**What to do**. Return every line of the material below that contains the word "dimensions".

[Some records]
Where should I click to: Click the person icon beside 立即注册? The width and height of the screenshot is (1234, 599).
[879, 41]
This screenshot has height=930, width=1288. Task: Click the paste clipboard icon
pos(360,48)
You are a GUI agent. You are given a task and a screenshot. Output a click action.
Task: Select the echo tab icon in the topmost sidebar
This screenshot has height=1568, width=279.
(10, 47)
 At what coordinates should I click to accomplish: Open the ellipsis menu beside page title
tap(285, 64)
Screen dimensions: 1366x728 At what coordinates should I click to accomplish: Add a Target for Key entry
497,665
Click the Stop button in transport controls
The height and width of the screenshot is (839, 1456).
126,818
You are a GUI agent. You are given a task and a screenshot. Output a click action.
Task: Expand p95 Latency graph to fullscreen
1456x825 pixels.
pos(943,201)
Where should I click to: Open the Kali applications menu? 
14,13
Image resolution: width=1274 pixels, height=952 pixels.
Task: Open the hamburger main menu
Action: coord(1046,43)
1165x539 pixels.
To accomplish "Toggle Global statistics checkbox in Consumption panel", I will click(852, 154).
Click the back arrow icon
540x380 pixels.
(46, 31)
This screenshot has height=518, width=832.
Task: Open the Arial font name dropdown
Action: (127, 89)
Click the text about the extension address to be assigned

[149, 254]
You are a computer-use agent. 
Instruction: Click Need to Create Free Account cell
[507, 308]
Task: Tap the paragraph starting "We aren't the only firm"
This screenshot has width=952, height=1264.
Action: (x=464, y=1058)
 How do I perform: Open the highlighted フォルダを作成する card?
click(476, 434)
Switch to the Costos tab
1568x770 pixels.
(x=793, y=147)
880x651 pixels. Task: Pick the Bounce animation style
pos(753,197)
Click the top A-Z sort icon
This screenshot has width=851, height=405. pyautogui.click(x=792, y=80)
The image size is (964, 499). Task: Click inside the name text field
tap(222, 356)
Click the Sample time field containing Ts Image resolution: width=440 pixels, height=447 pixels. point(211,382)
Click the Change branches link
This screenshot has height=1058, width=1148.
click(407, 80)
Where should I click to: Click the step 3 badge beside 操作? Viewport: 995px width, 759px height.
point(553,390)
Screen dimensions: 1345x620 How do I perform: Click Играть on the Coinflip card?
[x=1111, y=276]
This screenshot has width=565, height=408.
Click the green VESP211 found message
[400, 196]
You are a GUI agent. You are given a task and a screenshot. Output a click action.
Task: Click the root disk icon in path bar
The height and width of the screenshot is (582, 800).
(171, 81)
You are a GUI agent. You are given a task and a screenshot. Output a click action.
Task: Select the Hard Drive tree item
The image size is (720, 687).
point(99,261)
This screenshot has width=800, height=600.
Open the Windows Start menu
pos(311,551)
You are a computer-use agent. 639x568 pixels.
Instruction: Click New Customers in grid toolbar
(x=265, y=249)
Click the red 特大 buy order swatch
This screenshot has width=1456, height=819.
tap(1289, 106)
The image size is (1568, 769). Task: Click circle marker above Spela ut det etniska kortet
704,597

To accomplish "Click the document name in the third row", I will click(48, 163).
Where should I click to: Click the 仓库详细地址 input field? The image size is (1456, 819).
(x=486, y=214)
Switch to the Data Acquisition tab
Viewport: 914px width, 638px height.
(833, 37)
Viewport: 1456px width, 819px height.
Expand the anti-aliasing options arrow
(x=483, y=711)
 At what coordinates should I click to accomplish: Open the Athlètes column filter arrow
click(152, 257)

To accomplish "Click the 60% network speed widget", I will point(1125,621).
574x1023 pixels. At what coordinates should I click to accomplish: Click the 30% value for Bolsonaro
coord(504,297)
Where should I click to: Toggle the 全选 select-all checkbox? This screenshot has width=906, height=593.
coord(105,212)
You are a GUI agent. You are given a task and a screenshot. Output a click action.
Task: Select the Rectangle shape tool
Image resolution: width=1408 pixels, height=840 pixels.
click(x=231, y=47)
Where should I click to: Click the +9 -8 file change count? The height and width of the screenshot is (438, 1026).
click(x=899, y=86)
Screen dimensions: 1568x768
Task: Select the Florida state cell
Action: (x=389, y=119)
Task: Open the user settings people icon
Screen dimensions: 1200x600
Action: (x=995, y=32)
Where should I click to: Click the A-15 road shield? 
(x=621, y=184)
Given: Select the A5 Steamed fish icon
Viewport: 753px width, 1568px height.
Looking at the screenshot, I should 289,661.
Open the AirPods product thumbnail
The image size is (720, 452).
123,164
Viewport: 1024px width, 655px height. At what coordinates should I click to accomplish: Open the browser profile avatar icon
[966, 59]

**Result for this task**.
Screen dimensions: 1366x728 At what coordinates should I click to accomplish: Add a Target for Key entry
Screen dimensions: 1345x620 How do I perform: Click Играть on the Coinflip card?
Screen dimensions: 1568x768
Screen dimensions: 1200x600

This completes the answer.